Claro que la visión es fría e impersonal. Y es relativamente fácil verlo así mientras no se enferme o fallezca alguien cercano a nosotros, porque en el momento en que eso ocurra, a nivel emocional los números dejan de ser solo cifras para convertirse en una profunda y dolorosa experiencia personal. Un buen amigo que apenas ingresó a su madre al hospital me escribe: “las estadísticas toman un nivel distinto cuando en ellas aparecen seres queridos”.

¿Cómo poder ver ese total cercano al medio millón de muertes de una manera que no solo sea un gigantesco mar de datos? Intentaré explicarlo con el siguiente ejemplo.

Muchos hemos asistido, aunque sea una sola vez, al Estadio Azteca en la Ciudad de México, sede de dos mundiales de fútbol y de conciertos como los de U2 y Michael Jackson. La capacidad de este coloso ronda los 90,000 asistentes.

¿Recuerda esa gloriosa vista de decenas de miles de personas con camiseta verde entrando al estadio y llenando las gradas? Aún evocamos el grito ensordecedor al caer el gol de la Selección Mexicana o al ver aparecer a Bono en el escenario. ¿O la salida eufórica de aficionados festejando la victoria? Ahora visualicemos ese mismo estadio lleno de cuerpos sin vida en sepulcral silencio y multipliquémoslo por cinco para totalizar las 450,000 víctimas mortales del Covid-19.

Ahora ubiquémonos en el centro de la cancha y hagamos un lento giro de 360 grados observando ese oscuro y apocalíptico panorama. ¿Se imaginan la infinita cantidad de historias acumuladas en ese graderío? ¿O las decenas de millones de familiares y amigos en duelo por su partida?

Así como la pandemia nos puede hacer entender este ejemplo con mayor nitidez porque lo vemos y vivimos todos los días desde hace meses, los números tampoco discriminan en tragedias provocadas tanto por el crimen organizado, como por un neurótico que no pudo contar hasta 10.

De diciembre de 2018 a abril de 2020, se han registrado 50,461 homicidios dolosos, 2,509 secuestros y la incidencia de feminicidios ya suma 1,366 víctimas en el mismo período, por mencionar algunos de los delitos de mayor impacto. Es posible que muchos hayan sido criminales de carrera, pero la gran mayoría no.

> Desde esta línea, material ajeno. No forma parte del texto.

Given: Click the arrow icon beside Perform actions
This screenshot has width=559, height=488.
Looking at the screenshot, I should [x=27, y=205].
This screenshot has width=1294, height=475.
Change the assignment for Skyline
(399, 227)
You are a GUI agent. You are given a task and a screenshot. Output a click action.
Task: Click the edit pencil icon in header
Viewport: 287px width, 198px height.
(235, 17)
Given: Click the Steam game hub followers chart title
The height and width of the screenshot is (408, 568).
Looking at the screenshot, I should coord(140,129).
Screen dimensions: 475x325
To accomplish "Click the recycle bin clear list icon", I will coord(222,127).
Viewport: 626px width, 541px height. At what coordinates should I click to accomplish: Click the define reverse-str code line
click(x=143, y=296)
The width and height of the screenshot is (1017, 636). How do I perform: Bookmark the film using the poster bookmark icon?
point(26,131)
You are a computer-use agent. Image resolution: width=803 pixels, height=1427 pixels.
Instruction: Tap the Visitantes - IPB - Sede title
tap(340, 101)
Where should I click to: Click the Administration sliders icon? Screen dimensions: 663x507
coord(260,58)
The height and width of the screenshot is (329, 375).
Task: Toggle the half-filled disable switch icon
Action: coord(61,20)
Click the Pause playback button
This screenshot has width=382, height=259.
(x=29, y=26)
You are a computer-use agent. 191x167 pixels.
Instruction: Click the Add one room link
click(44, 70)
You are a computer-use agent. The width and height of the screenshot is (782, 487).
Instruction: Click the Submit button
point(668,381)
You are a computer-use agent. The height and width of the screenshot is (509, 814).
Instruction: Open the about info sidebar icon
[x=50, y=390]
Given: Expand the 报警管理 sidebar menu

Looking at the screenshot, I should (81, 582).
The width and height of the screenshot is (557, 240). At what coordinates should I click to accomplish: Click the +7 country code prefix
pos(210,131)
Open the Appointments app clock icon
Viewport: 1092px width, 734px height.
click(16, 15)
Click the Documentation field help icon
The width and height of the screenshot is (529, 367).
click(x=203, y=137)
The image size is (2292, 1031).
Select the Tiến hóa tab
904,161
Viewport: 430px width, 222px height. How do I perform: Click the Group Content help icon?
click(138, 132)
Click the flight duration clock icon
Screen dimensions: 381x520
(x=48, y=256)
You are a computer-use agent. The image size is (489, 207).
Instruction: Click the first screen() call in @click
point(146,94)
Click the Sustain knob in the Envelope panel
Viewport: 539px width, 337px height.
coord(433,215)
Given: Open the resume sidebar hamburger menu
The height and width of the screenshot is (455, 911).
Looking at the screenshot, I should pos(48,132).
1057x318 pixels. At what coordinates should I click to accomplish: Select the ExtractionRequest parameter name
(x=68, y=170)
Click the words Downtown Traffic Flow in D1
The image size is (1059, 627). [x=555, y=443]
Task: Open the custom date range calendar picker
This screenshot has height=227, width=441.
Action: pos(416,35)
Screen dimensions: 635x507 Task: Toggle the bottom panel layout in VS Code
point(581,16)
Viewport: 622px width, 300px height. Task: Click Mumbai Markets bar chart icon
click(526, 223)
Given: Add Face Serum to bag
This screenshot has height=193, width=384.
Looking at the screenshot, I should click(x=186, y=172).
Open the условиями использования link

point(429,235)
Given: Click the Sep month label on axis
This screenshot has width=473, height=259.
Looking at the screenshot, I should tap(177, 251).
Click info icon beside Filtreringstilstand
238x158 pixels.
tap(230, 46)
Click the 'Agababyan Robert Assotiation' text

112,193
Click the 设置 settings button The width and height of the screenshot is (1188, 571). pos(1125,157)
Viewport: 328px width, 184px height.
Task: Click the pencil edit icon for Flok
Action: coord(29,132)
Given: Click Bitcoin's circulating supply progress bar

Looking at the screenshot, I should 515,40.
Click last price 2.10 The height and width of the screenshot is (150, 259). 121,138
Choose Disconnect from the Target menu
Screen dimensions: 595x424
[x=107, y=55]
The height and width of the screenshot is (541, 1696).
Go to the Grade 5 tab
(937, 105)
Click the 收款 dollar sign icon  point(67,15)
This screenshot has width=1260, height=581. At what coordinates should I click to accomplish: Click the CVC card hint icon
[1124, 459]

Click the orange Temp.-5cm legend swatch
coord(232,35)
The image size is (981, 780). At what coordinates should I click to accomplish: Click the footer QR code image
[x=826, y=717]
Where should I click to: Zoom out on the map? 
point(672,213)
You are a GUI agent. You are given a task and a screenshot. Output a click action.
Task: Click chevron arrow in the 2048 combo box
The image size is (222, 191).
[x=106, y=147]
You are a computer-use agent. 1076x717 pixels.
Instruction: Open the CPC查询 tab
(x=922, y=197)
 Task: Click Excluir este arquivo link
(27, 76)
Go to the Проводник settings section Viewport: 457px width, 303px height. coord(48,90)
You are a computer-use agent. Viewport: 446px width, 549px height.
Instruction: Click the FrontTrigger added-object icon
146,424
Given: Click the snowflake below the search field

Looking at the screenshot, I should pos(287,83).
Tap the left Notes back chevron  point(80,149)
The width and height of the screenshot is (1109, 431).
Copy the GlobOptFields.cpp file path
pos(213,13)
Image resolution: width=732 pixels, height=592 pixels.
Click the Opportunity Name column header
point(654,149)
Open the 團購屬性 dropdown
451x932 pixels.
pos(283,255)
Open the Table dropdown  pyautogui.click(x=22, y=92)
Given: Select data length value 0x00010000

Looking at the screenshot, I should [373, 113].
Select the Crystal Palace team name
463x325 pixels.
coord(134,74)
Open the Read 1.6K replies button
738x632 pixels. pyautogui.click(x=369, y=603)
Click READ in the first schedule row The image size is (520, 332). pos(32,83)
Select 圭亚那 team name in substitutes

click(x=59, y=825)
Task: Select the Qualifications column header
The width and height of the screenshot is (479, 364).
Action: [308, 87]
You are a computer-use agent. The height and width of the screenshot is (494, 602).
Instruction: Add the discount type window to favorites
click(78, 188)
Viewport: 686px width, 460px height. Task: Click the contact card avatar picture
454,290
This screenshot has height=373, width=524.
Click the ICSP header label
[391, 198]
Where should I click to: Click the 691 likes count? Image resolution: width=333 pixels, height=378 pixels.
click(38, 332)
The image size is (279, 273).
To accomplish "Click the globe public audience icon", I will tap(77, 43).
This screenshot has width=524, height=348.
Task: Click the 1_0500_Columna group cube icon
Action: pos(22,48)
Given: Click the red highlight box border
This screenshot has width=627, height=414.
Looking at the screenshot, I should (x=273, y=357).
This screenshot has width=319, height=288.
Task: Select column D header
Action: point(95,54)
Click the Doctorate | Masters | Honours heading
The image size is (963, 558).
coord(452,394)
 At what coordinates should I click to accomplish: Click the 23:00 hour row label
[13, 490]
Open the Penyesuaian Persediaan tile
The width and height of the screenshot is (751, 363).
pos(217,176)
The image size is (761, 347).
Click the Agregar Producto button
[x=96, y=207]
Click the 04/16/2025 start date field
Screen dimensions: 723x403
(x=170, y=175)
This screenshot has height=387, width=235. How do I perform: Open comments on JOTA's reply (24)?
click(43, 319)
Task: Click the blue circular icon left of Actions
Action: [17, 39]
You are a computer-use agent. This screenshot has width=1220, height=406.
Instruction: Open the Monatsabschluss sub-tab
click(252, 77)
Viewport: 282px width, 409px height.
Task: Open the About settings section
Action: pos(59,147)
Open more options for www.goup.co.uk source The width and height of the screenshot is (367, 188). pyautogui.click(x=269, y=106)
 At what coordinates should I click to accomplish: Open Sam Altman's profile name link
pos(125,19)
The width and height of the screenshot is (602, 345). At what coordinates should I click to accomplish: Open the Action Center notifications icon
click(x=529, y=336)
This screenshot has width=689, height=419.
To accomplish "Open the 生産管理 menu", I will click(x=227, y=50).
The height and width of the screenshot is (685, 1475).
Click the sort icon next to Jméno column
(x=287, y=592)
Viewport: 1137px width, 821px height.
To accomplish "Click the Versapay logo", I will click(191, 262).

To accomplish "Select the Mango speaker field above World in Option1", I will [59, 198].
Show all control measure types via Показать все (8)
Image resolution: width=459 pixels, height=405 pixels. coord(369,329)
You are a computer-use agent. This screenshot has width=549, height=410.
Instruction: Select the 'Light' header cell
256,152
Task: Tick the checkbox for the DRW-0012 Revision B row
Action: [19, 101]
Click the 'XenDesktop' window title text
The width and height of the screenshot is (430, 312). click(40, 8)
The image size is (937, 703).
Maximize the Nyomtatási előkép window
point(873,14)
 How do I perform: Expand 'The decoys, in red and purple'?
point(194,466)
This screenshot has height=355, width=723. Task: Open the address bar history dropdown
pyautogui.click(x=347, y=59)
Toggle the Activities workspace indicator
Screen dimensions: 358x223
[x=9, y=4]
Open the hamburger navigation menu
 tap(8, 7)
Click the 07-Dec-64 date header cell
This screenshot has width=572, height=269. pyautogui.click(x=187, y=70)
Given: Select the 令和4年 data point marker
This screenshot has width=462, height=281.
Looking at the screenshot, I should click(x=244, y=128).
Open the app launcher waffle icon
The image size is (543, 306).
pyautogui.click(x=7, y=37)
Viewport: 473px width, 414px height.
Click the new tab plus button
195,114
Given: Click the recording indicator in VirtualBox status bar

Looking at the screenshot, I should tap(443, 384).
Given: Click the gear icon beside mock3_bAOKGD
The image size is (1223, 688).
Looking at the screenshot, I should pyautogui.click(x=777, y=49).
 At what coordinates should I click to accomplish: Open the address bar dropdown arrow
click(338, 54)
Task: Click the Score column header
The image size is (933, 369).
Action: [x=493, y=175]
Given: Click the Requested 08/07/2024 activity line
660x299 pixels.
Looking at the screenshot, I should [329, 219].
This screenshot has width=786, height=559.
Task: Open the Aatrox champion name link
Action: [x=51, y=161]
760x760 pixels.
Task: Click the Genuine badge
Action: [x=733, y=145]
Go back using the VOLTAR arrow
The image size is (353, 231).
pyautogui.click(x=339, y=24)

En el momento en que como gobierno y nosotros como sociedad solo hablamos de incrementos o decrementos porcentuales mes tras mes o sexenio tras sexenio, nos perdemos en la forma (y las justificaciones) y dejamos de ver el fondo, que es lo que en realidad importa.

Sociedad y gobierno deben encontrar mecanismos más efectivos para resarcir en lo posible a las víctimas y a sus familias y así tratar de humanizar las cifras comprendidas de tragedias individuales. Hasta este día es claro que lo que la autoridad ha hecho no ha servido. La narrativa oficial se impregna con la frialdad de los números y, con las elecciones a menos de un año, me temo que este cruel esquema solamente se profundizará.

Evitemos a toda costa que una expresión como la siguiente, (atribuida al dictador soviético Stalin) se convierta en un modismo contemporáneo que nos brinde una falsa resignación en estos difíciles tiempos que estamos viviendo: “La muerte de un hombre es una tragedia. La muerte de millones es una estadística”.